My understanding is it picks a new random MAC when connecting to a new SSID. It shouldn't change when you connect again.
-
@johnpoz yes, my pre-existing learnt networks have it switched on automatically. For me, that's not a problem.
-
Apple seems to have a pretty good POLA violation on their hands here, IMHO. Considering it uses the same MAC address every time it connects to the same network it shouldn't break things like Captive Portals or DHCP pools. But static mappings, etc will certainly break.
The user should have at least been asked if they want new MAC addresses for existing networks, while the blank stares at the screen from the majority would be funny to montage.
-
@Derelict said in Private Mac addresses in IOS14:
The user should have at least been asked
Yeah no shit ;) First thing I had to go and turn off on my 3 apple devices as I updated them to 14 the other day.. Not a peep from the thing that it was doing this..

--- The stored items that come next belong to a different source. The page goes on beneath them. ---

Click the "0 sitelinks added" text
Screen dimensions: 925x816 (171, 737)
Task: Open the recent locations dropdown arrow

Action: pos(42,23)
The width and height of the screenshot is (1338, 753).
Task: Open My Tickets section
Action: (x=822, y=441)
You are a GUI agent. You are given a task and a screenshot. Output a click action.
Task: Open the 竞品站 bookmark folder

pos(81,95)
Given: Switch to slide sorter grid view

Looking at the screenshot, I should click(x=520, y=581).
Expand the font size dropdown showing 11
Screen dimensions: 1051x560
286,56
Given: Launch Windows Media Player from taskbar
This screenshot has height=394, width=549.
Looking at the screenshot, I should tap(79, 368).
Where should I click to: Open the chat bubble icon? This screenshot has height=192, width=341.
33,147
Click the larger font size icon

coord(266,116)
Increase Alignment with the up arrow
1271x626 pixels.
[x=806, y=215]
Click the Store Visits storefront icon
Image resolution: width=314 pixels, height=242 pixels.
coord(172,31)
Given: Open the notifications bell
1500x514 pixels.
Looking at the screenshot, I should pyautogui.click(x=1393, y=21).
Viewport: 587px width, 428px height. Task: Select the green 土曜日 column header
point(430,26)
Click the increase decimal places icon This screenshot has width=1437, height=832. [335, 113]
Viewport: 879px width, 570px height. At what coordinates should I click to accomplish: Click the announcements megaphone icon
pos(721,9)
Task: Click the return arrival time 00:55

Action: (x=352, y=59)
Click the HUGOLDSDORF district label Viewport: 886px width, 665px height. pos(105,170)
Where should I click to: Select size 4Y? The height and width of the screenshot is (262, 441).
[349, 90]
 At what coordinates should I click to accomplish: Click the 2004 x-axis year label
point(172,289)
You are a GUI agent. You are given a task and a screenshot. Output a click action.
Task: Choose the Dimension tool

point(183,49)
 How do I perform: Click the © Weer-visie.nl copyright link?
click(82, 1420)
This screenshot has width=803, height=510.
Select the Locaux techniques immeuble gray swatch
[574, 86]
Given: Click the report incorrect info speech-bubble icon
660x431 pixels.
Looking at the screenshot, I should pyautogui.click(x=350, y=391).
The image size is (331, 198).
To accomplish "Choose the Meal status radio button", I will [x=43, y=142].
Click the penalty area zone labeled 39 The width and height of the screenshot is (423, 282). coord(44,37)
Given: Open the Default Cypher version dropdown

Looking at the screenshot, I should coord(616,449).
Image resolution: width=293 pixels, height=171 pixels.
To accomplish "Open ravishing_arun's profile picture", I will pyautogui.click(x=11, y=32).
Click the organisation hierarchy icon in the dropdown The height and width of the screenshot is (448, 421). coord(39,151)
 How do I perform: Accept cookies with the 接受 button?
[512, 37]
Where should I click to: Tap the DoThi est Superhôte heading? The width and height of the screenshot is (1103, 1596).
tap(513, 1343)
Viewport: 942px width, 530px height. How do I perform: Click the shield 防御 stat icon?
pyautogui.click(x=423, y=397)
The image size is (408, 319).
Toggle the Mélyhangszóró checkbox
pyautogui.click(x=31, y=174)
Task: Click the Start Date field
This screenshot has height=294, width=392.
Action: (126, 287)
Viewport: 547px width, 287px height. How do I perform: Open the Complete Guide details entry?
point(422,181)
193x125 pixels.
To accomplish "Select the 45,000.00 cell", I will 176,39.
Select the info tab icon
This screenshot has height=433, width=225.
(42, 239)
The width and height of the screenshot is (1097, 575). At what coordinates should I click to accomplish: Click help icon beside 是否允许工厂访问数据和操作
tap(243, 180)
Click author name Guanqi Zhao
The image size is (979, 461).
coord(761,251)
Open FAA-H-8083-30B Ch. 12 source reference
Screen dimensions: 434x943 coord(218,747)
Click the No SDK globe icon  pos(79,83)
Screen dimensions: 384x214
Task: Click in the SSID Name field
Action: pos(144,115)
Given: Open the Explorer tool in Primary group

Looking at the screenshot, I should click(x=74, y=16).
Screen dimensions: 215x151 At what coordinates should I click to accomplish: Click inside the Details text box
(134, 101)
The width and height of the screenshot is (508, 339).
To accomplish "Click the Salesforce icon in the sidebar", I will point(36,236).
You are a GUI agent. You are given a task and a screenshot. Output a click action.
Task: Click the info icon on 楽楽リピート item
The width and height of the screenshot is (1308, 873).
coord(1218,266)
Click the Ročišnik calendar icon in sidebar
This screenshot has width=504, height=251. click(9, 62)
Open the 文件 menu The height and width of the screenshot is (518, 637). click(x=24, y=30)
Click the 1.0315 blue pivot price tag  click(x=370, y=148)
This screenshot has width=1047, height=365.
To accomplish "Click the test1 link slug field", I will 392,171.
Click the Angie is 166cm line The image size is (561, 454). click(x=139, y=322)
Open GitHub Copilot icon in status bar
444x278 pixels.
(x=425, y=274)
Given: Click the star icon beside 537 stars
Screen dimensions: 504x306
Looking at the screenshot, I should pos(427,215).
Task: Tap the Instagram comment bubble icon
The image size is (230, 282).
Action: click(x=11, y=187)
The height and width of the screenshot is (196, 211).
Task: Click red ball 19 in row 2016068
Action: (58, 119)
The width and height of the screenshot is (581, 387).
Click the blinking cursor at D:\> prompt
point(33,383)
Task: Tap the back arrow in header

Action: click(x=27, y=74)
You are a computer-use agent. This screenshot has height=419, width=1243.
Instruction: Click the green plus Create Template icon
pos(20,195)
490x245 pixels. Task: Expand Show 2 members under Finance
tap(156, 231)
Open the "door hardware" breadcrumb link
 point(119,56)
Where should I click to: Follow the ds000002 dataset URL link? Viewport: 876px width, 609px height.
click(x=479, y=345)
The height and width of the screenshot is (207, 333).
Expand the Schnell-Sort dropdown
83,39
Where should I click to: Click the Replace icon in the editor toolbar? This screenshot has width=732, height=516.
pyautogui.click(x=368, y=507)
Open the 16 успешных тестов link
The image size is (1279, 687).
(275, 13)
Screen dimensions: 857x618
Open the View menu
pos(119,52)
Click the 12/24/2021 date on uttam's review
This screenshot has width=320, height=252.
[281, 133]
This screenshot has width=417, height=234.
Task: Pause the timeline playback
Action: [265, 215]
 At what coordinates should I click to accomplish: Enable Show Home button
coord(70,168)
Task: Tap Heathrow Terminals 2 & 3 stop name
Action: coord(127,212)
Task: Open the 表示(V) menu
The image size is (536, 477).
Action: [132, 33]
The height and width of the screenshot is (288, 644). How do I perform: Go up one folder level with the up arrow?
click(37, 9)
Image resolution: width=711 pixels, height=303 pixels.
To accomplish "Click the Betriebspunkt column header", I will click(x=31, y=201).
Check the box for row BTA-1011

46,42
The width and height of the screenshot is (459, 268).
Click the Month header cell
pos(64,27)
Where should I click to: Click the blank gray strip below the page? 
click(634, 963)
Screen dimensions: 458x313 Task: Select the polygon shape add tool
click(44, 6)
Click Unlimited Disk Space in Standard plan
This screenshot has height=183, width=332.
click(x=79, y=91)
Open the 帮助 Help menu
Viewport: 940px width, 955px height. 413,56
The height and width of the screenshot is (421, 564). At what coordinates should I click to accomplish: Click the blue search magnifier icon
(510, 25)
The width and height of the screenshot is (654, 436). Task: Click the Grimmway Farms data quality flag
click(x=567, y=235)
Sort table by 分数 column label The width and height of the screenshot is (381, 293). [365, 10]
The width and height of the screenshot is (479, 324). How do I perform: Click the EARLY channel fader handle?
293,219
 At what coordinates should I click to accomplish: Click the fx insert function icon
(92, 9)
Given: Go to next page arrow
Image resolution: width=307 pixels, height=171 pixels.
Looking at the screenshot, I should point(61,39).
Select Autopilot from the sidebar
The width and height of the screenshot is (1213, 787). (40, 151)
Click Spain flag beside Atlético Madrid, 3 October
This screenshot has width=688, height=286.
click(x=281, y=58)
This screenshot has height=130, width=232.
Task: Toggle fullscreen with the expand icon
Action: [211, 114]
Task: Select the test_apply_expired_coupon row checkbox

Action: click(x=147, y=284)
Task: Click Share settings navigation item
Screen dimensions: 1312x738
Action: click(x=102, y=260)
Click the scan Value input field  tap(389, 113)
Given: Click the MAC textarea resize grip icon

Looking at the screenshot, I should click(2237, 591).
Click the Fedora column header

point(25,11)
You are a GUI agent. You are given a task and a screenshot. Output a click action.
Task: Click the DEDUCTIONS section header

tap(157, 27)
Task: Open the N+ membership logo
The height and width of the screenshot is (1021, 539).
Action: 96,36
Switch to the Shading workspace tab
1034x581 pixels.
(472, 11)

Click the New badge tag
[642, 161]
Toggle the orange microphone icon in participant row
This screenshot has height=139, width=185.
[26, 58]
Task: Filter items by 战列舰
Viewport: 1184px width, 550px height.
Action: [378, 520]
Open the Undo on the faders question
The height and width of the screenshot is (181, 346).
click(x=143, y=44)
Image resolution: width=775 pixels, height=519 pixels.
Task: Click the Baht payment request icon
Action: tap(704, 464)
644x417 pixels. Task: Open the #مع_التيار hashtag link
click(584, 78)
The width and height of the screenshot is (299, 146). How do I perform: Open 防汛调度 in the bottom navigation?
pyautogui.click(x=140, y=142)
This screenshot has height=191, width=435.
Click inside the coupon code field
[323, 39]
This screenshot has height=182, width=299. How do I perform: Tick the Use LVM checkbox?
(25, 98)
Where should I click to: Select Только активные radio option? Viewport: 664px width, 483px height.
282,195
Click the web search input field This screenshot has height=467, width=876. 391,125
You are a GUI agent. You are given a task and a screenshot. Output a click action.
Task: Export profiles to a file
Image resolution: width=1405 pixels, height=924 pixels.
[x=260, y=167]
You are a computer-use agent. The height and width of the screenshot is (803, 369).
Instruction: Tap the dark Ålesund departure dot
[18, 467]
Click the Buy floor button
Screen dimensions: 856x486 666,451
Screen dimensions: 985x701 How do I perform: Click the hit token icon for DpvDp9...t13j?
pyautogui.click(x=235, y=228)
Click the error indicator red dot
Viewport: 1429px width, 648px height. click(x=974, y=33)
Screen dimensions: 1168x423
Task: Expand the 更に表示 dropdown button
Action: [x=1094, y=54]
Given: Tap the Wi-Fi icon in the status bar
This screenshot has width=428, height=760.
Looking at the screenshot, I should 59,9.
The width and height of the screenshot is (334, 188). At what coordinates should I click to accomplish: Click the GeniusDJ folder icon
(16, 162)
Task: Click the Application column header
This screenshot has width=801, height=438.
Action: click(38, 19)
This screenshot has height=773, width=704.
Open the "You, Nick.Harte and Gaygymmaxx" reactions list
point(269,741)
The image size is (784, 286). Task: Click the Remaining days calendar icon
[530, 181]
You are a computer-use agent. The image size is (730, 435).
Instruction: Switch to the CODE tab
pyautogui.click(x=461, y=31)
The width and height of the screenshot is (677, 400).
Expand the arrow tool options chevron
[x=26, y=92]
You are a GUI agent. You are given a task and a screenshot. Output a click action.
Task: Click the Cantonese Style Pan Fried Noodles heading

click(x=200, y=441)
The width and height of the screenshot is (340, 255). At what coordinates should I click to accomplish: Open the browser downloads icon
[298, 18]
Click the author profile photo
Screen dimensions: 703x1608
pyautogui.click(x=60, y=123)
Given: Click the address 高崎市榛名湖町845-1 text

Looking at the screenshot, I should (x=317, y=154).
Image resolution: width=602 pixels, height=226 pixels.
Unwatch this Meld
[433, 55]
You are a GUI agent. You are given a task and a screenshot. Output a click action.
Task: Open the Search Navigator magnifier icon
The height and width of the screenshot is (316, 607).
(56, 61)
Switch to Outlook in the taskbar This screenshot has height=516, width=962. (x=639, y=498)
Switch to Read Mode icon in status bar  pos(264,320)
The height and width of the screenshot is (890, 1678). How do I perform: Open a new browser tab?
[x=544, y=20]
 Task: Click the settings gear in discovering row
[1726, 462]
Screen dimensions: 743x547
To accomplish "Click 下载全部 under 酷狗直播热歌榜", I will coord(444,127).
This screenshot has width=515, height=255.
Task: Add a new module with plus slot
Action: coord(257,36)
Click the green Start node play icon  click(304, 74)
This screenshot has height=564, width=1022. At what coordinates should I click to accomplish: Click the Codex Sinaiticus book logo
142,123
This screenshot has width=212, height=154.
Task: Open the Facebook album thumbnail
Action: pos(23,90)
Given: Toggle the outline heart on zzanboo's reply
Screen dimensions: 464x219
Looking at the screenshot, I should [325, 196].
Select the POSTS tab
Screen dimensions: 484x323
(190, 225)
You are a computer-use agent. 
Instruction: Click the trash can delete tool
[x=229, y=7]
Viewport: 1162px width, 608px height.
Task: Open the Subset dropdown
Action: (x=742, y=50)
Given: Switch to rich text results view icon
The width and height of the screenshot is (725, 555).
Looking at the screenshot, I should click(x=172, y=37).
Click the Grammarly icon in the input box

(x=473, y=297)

Why do these OS makers continue to treat their users like idiots.. The last sort of thing that was pissing me off is windows with its update to 2004.. Just saying your machine is not ready -- well why and the F not?? Clearly you know why its not updating, because your not letting it... But what is the specific reason.. So possible it can be corrected.
Finally had to just do a freaking clean install.. Works fine..
An intelligent man is sometimes forced to be drunk to spend time with his fools
If you get confused: Listen to the Music Play
Please don't Chat/PM me for help, unless mod related
SG-4860 24.03 | Lab VMs 2.7.2, 24.03 -
@johnpoz said in Private Mac addresses in IOS14:
Why do these OS makers continue to treat their users like idiots..
-
@johnpoz said in Private Mac addresses in IOS14:
Why do these OS makers continue to treat their users like idiots..
Maybe because they bought iPhones.
<ducking>With Android, it appears to generate a random MAC when first connected to an SSID and then use it for all future connections.
-
@JKnott said in Private Mac addresses in IOS14:
@johnpoz said in Private Mac addresses in IOS14:
Why do these OS makers continue to treat their users like idiots..
Maybe because they bought iPhones.
<ducking>With Android, it appears to generate a random MAC when first connected to an SSID and then use it for all future connections.
LOL no ****, it’s in the interest of Google to be able to track you by MAC address when ever you join a Wi-Fi network if the MAC stays consistent per SSID they are sorted.
-
Both Android and iOS appear to do the same for new networks; use a random MAC but that keep using that for re-connections to that same network.
The only thing that seems unclear is their behaviour when connecting to already known networks.
It seems iOS is using a random MAC there too potentially breaking stuff.
Android seems to retain the real MAC for existing networks as reported above.Steve
-
Yes, when I got my Pixel 2 and synced it to my previous phone, it also received my WiFi connections. They use the hardware MAC. A connection I set up a couple of weeks ago uses the random number.
-
It is so funny to see some Netgate forum members always bring up TIN FOIL HAT every time someone asks or says about privacy & security.
@bcruze, Mac Private address is just a layer of security. The same as T2 chip and read-only system volume in Catalina. Apple is aware that their previous devices were easy target for hacking. Not to mention the leaking on intel chip issue.